Nothing but the lines from the start of the records below through the line that has "Tick the checkbox" should appear, each exactly as given.

= Beginning of Section =

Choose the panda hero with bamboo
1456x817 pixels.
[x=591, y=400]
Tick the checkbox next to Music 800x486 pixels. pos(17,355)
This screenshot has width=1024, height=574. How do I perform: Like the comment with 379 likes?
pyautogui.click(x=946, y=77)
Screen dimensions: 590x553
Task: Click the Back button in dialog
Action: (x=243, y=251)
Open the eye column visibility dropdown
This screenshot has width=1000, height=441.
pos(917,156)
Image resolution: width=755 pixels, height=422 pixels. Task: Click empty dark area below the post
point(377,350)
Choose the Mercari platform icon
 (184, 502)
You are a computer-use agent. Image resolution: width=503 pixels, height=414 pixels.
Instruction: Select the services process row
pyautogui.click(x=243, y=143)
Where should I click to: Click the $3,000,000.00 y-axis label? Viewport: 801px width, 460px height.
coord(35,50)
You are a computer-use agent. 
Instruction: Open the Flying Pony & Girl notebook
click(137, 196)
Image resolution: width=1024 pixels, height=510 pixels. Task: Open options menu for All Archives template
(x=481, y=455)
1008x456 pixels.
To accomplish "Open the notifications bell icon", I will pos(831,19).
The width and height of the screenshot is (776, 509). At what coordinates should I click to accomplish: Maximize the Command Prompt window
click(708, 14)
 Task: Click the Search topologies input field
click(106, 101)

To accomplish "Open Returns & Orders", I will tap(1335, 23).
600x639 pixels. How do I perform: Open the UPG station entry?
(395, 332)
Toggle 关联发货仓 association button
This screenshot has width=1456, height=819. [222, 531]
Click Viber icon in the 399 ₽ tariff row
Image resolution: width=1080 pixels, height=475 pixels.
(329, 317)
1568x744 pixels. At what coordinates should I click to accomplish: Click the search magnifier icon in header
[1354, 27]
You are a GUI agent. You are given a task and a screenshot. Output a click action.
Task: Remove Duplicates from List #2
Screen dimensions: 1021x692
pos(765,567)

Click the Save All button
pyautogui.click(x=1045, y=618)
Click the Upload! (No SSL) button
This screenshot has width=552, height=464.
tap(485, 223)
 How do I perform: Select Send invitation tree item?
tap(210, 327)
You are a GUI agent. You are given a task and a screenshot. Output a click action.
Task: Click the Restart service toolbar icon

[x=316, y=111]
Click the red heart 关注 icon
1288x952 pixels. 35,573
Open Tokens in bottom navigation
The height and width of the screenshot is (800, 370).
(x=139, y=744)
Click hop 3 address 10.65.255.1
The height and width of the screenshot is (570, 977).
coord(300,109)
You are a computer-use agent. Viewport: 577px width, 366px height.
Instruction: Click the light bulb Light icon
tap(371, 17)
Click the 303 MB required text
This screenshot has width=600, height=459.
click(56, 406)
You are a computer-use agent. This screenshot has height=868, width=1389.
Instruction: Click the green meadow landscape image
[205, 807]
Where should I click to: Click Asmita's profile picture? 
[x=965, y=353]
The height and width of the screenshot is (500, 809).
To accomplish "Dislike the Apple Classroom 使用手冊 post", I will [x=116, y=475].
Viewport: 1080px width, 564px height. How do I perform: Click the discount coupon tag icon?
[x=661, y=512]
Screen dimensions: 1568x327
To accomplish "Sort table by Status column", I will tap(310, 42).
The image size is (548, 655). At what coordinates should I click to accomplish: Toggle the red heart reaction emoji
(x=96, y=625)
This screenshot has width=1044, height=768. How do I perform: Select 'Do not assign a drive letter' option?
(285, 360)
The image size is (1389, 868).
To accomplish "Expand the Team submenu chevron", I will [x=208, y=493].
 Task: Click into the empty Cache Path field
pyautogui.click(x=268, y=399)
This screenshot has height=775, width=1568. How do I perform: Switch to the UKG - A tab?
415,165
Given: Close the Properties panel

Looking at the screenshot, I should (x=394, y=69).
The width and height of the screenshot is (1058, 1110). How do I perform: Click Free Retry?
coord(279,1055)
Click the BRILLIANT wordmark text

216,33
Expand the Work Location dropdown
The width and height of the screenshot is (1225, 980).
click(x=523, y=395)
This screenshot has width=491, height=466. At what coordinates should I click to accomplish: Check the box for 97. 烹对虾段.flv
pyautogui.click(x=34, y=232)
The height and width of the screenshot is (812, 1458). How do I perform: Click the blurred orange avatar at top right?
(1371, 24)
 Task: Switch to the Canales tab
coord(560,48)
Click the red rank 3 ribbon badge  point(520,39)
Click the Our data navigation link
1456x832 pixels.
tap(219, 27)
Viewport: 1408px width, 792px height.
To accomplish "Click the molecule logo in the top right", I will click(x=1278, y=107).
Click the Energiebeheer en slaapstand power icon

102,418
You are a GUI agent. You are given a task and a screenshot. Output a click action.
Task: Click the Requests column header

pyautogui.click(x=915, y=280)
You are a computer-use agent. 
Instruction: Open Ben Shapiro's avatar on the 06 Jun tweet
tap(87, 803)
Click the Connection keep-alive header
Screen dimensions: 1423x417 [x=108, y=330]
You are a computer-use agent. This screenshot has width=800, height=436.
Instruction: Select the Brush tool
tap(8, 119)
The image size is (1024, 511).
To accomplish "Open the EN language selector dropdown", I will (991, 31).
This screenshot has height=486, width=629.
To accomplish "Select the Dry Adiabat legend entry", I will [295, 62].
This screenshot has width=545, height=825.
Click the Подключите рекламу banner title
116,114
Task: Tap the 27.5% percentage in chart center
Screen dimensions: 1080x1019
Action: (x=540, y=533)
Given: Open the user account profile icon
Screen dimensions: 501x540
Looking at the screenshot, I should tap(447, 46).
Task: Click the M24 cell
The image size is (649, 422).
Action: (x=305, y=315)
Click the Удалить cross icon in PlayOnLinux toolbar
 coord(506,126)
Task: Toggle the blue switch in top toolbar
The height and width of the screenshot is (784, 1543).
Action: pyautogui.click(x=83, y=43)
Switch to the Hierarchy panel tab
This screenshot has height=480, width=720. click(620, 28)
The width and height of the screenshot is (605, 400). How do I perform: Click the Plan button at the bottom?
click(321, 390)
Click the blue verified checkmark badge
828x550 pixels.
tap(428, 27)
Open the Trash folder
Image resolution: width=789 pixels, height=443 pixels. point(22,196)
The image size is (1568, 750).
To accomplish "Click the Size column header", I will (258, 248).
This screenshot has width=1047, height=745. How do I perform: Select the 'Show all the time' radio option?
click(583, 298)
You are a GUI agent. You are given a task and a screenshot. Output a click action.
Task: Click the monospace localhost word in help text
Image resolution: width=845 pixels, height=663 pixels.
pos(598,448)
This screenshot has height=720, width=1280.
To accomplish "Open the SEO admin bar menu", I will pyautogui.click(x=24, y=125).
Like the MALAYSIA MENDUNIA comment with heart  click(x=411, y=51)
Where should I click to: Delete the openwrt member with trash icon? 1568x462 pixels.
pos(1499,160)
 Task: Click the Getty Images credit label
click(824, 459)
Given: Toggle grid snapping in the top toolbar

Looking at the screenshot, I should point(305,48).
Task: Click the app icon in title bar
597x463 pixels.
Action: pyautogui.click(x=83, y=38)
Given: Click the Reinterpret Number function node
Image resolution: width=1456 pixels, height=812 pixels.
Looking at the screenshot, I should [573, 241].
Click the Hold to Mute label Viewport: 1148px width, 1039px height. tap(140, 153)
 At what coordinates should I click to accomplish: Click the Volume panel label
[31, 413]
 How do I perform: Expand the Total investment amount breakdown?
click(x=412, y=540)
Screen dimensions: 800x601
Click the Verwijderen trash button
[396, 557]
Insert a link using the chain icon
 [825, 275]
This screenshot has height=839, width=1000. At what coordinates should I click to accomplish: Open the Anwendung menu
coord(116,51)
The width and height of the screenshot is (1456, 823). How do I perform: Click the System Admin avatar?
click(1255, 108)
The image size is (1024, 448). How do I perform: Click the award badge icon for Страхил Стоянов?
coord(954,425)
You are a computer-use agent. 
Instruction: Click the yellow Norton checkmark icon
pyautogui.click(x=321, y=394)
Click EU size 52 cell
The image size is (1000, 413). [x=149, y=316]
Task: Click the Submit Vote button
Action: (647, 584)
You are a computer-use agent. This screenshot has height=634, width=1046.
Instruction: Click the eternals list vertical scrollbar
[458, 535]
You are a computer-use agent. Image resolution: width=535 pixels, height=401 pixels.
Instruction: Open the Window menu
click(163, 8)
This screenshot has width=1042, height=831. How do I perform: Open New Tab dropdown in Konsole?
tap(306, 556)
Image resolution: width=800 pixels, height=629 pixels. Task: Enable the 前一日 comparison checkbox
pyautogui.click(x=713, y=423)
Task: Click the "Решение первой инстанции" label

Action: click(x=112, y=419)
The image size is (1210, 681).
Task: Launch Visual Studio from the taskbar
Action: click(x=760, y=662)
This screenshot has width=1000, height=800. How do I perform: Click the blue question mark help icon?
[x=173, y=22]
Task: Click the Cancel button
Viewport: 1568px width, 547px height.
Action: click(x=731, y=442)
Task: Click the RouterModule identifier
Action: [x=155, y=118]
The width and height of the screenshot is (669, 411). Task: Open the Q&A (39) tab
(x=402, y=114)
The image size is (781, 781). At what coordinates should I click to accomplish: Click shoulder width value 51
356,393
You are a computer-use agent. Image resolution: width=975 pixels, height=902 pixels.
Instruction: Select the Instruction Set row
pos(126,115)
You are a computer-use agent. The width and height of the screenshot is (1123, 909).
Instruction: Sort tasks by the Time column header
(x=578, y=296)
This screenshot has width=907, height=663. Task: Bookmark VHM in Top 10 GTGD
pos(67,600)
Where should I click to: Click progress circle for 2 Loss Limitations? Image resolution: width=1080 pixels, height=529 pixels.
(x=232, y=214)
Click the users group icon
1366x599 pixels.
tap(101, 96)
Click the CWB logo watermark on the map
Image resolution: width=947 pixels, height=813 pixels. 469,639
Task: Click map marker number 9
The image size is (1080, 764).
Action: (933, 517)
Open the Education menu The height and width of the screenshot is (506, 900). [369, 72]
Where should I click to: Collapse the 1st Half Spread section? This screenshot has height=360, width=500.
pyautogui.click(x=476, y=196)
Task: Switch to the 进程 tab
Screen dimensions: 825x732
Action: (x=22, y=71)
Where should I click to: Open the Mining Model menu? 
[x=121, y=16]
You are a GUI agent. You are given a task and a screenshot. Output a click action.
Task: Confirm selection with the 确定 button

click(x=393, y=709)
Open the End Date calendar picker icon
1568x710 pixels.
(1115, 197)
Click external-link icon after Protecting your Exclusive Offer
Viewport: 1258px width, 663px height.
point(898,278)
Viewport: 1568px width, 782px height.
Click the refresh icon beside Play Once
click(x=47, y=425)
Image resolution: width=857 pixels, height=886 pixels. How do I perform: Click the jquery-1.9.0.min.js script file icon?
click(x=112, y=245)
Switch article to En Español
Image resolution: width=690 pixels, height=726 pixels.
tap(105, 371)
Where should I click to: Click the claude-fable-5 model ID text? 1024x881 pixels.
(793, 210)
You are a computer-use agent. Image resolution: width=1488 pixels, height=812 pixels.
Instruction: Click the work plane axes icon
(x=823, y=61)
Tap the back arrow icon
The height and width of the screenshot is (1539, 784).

= End of Section =

#### WRITTEN REPLY
Choose the panda hero with bamboo
1456x817 pixels.
[x=591, y=400]
Tick the checkbox next to Music 800x486 pixels. pos(17,355)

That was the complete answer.